RS -- remote site standby SN -- Static Neighbor
LB -- Local site not best-site   RB -- Remote site not best-site
VM -- VLAN ID mismatch
Legend for interface status
Up -- operational
Dn -- down
  Local site: A (1)
    Number of local interfaces: 1
    Number of local interfaces up: 1
    ge-0/0/3.2000       2
    Label-base        Offset     Size  Range     Preference
    800514            1          2      2         100
      status-vector:  0
    connection-site           Type  St     Time last up          # Up trans
    2                         rmt   Up     Jan 17 13:18:04 2021           1
      Remote PE:, Negotiated control-word: Yes (Null)
      Incoming label: 800515, Outgoing label: 800014
      Local interface: ge-0/0/3.2000, Status: Up, Encapsulation: VLAN

Some of the stuff here is self-explanatory: we see the remote PE’s IP address, we see the fact that it’s “up”, we see the date/time it came up, and we see the local and remote site IDs that we configured.
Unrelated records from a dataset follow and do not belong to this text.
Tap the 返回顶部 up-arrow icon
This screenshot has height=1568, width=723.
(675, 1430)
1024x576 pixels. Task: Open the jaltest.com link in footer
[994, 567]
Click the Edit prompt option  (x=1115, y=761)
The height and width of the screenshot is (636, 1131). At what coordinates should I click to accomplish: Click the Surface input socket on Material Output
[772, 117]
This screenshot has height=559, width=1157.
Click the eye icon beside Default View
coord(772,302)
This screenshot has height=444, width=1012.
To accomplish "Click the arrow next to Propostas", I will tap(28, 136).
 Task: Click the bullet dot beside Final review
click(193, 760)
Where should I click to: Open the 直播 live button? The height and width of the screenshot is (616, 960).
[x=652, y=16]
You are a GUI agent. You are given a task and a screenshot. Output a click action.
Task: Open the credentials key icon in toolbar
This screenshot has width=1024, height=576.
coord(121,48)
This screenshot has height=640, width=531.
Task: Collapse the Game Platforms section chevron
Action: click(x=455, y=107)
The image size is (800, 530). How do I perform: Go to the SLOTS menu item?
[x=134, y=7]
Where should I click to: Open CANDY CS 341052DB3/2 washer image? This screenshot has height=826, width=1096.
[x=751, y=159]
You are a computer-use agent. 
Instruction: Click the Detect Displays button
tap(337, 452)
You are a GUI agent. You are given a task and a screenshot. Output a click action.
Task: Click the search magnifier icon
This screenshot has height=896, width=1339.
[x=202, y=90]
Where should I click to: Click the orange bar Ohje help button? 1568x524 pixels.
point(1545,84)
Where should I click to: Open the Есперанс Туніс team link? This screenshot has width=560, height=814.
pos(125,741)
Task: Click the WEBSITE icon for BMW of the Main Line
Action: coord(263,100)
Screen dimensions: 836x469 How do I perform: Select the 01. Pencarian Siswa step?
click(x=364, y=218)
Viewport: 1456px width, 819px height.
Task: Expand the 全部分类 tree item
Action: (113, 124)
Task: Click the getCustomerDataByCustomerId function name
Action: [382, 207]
The number under “connection-site” is actually what’s being advertised by the other end. In other words, PE-2 is telling us that it’s connected to Site 2.

We also see the incoming label, and the outgoing label. On PE-1, we see that any traffic with the label 800515 has come from PE-2, is destined for this VPN, and therefore should go out of local interface ge-0/0/3.2000.

What’s less obvious is the “label base”. And indeed, it’s not very obvious what the other numbers mean either: the Offset, the Site, the Range. What’s going on there?

Before I explain it, this is the equivalent output on PE-2:

root@Router_2_PE> show l2vpn connections extensive | find L2VPN_BETWEEN_1C_AND_2C
  Local site: B (2)
    Number of local interfaces: 1
    Number of local interfaces up: 1
    ge-0/0/3.2000       1
    Label-base        Offset     Size  Range     Preference
    800014            1          2      1         100
      status-vector:  0
    connection-site           Type  St     Time last up          # Up trans
    1                         rmt   Up     Jan 17 13:18:03 2021           1
      Remote PE:, Negotiated control-word: Yes (Null)
      Incoming label: 800014, Outgoing label: 800515

(By the way, don’t be fooled by the fact that the two labels are relatively close to each other: “800014” and “800515”. That’s just because this is a really small lab, and both boxes start working out labels from the same starting point. A lot of times you’ll find in Junos that the labels start at 800000, and go up from there as new LSPs and VPNs are created.)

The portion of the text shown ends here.